What to work on - Reply with one number, the count of lines below that contain the string "underlined".
▽
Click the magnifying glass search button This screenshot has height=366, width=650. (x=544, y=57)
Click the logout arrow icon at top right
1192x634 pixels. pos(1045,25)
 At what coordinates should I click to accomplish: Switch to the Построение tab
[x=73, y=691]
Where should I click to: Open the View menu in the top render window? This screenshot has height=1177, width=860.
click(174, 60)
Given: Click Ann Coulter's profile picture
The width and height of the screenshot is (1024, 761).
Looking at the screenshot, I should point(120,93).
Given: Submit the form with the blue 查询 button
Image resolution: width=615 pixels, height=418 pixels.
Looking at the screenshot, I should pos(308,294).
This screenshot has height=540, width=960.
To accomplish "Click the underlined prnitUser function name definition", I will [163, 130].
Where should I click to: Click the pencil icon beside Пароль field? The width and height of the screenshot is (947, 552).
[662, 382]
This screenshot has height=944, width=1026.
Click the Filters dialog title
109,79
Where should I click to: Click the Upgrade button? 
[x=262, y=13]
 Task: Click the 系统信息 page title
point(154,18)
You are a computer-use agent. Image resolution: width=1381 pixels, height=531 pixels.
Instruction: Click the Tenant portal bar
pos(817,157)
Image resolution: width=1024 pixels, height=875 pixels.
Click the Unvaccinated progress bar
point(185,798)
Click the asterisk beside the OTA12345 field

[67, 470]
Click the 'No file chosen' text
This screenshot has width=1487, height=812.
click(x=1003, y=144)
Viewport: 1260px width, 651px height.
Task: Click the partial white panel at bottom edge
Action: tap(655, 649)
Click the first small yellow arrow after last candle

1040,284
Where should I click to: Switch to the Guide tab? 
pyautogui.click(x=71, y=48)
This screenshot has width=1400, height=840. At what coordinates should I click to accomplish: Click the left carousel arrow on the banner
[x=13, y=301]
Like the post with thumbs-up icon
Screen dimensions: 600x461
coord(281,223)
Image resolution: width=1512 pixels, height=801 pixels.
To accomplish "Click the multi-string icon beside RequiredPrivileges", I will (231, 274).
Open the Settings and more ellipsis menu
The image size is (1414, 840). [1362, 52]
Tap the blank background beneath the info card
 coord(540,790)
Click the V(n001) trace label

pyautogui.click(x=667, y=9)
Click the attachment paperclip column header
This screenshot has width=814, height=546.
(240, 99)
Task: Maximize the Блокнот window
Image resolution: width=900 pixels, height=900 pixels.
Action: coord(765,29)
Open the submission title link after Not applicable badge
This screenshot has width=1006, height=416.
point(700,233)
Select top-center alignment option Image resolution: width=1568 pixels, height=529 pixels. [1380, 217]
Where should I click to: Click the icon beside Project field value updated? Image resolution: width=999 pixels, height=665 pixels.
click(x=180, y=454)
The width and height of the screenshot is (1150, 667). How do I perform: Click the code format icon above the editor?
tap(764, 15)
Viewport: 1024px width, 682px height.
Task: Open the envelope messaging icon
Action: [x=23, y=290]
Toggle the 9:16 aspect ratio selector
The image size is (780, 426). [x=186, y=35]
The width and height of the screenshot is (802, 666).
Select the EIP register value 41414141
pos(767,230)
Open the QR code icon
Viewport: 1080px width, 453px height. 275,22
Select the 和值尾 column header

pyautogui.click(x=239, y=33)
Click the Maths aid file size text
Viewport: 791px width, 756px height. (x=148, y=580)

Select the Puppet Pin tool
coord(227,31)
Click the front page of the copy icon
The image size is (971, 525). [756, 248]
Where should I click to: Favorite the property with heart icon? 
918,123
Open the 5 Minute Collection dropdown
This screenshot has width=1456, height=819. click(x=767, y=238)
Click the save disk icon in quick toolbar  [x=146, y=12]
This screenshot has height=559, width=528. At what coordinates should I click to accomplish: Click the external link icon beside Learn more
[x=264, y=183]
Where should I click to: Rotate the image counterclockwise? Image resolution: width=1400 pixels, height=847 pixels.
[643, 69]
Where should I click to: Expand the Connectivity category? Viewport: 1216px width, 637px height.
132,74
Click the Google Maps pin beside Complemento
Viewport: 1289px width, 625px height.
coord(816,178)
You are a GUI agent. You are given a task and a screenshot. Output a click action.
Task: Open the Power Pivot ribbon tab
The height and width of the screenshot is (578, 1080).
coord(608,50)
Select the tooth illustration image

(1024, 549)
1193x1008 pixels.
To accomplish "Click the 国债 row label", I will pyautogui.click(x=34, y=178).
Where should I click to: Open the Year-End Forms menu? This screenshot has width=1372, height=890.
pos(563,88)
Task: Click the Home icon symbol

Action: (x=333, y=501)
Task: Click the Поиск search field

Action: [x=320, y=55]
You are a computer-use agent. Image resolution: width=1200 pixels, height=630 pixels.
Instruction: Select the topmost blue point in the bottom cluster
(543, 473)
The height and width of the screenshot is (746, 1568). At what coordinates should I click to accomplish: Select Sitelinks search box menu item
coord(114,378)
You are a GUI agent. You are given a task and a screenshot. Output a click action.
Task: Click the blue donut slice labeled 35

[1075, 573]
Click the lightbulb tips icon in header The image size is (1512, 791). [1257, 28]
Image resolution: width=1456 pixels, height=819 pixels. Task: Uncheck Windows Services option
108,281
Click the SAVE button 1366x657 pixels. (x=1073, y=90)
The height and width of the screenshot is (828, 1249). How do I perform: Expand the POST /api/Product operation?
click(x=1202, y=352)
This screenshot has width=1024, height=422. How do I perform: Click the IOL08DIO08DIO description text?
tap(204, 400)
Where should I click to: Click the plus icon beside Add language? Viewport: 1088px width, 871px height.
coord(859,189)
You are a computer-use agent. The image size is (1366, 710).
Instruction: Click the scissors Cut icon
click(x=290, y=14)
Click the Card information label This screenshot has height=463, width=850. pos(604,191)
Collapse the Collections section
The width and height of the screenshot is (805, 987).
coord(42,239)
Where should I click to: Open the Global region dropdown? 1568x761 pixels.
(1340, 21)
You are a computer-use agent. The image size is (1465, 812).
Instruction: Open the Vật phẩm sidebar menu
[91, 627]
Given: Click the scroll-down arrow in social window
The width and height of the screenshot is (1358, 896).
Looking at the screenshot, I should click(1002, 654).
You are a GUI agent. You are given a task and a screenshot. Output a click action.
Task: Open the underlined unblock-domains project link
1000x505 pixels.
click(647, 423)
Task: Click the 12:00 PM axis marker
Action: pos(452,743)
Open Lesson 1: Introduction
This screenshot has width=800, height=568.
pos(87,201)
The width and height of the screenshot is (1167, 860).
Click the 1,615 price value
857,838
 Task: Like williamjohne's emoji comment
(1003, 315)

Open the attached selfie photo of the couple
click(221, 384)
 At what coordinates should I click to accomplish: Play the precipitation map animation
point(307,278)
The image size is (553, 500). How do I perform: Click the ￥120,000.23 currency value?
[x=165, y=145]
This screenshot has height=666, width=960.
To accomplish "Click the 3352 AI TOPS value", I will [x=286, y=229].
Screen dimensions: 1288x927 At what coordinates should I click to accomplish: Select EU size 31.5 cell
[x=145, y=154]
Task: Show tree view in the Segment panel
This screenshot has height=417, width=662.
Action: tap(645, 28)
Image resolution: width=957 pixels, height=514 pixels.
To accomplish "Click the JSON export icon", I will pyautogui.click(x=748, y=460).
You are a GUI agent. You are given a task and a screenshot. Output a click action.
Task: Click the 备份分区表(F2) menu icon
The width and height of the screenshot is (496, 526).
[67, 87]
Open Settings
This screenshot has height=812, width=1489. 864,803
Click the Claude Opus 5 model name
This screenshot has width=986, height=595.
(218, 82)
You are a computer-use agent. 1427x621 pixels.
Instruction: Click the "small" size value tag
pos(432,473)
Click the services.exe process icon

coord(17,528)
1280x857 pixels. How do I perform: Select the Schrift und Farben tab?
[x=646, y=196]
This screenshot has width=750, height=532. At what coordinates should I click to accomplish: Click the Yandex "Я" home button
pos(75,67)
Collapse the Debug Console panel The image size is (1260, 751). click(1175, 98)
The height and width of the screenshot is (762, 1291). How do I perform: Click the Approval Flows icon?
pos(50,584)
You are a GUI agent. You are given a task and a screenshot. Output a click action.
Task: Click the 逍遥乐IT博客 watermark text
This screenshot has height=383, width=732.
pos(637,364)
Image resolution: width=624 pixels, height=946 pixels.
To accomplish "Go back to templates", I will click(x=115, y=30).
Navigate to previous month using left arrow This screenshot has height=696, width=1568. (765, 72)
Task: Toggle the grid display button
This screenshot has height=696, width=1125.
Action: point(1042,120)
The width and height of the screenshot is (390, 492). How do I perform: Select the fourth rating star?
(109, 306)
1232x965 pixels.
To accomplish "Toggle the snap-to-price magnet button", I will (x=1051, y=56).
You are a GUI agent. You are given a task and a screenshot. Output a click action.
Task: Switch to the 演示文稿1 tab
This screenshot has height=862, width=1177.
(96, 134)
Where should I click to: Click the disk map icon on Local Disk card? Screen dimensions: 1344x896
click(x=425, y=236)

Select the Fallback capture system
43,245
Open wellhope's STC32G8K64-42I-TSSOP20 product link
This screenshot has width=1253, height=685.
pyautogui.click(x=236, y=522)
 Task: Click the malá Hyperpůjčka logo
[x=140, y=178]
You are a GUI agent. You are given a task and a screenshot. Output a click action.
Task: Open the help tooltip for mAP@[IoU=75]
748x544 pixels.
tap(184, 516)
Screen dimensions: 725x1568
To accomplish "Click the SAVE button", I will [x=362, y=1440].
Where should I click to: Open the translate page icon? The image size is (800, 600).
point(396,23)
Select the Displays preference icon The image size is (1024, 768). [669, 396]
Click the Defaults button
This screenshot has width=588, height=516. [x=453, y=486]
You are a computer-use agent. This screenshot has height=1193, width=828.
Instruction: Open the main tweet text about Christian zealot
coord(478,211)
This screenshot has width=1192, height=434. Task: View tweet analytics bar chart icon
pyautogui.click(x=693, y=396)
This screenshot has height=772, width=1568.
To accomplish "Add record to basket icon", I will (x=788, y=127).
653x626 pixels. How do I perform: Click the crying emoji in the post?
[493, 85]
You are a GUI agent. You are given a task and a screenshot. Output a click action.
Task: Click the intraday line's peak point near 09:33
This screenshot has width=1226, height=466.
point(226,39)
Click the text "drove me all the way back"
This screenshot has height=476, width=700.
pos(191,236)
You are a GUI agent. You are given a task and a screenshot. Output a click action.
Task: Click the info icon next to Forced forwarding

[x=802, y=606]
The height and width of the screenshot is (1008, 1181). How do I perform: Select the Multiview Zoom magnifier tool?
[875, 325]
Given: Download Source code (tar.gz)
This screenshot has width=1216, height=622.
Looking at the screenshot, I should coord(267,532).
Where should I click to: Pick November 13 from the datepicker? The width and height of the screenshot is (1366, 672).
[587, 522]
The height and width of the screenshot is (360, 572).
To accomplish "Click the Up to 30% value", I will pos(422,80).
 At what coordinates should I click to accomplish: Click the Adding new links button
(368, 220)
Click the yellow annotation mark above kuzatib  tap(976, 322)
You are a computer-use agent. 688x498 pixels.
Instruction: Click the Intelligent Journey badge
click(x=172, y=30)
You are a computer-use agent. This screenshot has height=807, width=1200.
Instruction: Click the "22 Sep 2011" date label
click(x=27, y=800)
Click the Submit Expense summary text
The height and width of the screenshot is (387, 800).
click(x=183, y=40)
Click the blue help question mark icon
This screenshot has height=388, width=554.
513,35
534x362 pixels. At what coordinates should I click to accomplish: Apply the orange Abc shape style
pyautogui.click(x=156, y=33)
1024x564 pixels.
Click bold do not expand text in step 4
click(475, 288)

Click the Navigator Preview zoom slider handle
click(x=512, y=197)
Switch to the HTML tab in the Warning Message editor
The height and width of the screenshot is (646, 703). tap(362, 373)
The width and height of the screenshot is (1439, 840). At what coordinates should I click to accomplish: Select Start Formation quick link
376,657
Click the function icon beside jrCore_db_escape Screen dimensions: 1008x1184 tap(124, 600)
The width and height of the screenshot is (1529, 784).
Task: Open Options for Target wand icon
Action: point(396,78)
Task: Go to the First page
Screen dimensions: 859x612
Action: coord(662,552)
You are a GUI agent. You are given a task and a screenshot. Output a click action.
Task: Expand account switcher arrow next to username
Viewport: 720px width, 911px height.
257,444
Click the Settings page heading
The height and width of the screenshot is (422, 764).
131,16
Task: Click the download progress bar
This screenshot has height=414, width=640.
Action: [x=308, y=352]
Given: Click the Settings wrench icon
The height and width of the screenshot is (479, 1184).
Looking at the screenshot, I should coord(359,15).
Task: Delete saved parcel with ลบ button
△
Exercise response - 2